Para comenzar, podemos definir la autenticación como un proceso mediante el cual se verifica la identidad de un usuario antes de permitir el acceso a una aplicación o servicio.
Cuando los procesos de autenticación son deficientes, los hackers pueden comprometer cuentas, lo que resulta en fugas de datos, instalación de malware y violación de regulaciones de privacidad. Por lo tanto, es esencial encontrar un equilibrio entre seguridad y facilidad de uso.
En este artículo, hablaremos sobre cómo en los últimos años, la tecnología de autenticación sin contraseña ha ganado protagonismo. Abordaremos algunas alternativas que son más seguras que la autenticación tradicional basada en nombre de usuario y contraseña.

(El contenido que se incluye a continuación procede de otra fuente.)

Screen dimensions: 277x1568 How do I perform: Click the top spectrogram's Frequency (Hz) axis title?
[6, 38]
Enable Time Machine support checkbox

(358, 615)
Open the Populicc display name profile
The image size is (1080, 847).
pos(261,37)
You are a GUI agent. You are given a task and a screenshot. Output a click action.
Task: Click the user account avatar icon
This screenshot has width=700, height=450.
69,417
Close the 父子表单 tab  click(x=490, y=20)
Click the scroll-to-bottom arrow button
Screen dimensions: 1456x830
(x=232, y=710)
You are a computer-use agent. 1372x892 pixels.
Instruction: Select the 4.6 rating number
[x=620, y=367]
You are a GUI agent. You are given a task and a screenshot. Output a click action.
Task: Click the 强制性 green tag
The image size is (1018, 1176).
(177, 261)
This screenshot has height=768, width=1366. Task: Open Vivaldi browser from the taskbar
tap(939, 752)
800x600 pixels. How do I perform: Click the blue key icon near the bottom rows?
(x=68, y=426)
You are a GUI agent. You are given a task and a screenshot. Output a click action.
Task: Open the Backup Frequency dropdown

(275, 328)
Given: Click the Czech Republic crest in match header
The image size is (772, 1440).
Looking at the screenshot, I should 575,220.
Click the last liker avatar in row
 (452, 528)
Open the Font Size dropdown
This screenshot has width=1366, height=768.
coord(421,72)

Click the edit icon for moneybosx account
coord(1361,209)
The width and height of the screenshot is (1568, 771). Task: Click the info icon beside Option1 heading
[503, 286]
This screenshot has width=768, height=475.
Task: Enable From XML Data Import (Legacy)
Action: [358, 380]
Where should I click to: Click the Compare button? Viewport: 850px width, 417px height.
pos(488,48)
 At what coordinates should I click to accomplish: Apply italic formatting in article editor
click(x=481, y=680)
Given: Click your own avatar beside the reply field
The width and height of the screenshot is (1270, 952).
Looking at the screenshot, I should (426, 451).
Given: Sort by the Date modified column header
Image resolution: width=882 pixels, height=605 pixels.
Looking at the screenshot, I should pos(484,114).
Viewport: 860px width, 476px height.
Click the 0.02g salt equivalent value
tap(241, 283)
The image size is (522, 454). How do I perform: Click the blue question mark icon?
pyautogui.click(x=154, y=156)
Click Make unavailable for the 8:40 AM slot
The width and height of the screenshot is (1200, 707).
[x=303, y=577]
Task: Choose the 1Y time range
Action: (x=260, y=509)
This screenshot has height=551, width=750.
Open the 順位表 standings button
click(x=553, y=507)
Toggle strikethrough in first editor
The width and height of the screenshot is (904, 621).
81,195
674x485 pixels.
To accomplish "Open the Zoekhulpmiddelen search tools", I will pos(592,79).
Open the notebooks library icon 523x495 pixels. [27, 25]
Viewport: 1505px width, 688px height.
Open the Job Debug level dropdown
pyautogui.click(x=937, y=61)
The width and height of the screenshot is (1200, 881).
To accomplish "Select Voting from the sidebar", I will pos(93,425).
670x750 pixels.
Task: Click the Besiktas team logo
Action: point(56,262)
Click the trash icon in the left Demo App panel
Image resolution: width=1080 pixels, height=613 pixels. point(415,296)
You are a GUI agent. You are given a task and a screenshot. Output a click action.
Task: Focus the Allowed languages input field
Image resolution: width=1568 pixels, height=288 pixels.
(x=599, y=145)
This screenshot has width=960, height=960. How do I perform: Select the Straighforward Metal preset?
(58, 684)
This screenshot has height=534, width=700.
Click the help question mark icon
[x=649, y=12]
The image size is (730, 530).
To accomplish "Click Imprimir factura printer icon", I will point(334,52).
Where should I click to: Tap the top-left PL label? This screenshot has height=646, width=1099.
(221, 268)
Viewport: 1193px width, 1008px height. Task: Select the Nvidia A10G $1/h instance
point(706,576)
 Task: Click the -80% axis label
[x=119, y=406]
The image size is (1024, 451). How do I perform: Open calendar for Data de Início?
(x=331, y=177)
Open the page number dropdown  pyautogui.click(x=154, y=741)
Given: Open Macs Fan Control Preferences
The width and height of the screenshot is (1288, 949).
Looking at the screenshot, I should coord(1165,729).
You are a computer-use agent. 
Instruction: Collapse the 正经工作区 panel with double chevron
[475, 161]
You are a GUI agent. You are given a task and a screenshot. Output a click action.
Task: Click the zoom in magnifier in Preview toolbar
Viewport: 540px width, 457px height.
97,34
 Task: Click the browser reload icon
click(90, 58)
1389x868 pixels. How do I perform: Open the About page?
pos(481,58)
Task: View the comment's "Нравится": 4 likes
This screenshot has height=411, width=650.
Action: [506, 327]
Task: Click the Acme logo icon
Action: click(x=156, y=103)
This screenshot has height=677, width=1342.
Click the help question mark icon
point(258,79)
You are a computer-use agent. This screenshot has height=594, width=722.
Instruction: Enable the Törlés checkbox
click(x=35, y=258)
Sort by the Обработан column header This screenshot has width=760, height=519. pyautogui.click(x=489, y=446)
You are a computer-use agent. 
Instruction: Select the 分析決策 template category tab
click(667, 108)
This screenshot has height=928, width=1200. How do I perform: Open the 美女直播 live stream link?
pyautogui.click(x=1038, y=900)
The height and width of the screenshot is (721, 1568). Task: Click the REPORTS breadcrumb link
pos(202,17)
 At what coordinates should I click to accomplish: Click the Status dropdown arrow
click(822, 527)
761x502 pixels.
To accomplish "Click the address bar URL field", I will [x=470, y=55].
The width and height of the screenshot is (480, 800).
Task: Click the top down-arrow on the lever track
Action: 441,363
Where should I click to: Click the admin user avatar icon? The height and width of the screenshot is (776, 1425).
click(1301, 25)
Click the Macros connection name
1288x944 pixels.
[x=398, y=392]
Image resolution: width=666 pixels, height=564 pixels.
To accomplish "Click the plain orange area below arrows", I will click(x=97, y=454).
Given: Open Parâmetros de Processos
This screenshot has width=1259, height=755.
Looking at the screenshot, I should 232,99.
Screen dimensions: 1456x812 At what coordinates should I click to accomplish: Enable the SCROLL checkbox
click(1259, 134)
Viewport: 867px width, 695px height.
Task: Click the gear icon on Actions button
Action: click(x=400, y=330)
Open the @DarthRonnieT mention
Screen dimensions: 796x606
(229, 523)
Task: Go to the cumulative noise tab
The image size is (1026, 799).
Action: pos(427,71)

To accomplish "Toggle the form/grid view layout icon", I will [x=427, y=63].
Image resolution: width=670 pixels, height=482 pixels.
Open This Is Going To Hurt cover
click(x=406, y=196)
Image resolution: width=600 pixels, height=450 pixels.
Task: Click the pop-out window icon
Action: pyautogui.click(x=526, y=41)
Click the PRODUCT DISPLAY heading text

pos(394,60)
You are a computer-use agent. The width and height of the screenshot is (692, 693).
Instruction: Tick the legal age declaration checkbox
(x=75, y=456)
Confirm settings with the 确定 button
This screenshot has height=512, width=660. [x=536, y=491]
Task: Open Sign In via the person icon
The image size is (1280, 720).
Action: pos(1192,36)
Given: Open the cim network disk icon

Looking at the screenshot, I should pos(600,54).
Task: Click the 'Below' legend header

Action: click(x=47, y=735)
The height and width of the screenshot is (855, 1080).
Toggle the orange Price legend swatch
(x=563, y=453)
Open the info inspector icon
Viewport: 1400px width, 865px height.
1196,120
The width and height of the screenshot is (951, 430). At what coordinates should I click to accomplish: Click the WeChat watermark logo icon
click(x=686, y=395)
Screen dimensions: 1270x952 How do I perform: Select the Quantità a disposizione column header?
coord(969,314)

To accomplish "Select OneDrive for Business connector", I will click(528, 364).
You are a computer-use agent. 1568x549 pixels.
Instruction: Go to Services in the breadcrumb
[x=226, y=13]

La autenticación sin contraseña, también conocida como passwordless, permite el acceso a servicios sin necesidad de ingresar contraseñas. Utiliza métodos alternativos para verificar la identidad del usuario, como la biometría (huellas dactilares o reconocimiento facial), la autenticación multifactor (MFA), claves de acceso y certificados digitales. La principal ventaja de la autenticación sin contraseña es la comodidad para los usuarios, ya que elimina la necesidad de recordar contraseñas complejas. Sin embargo, su implementación requiere una infraestructura adecuada y debe realizarse correctamente para evitar riesgos de seguridad.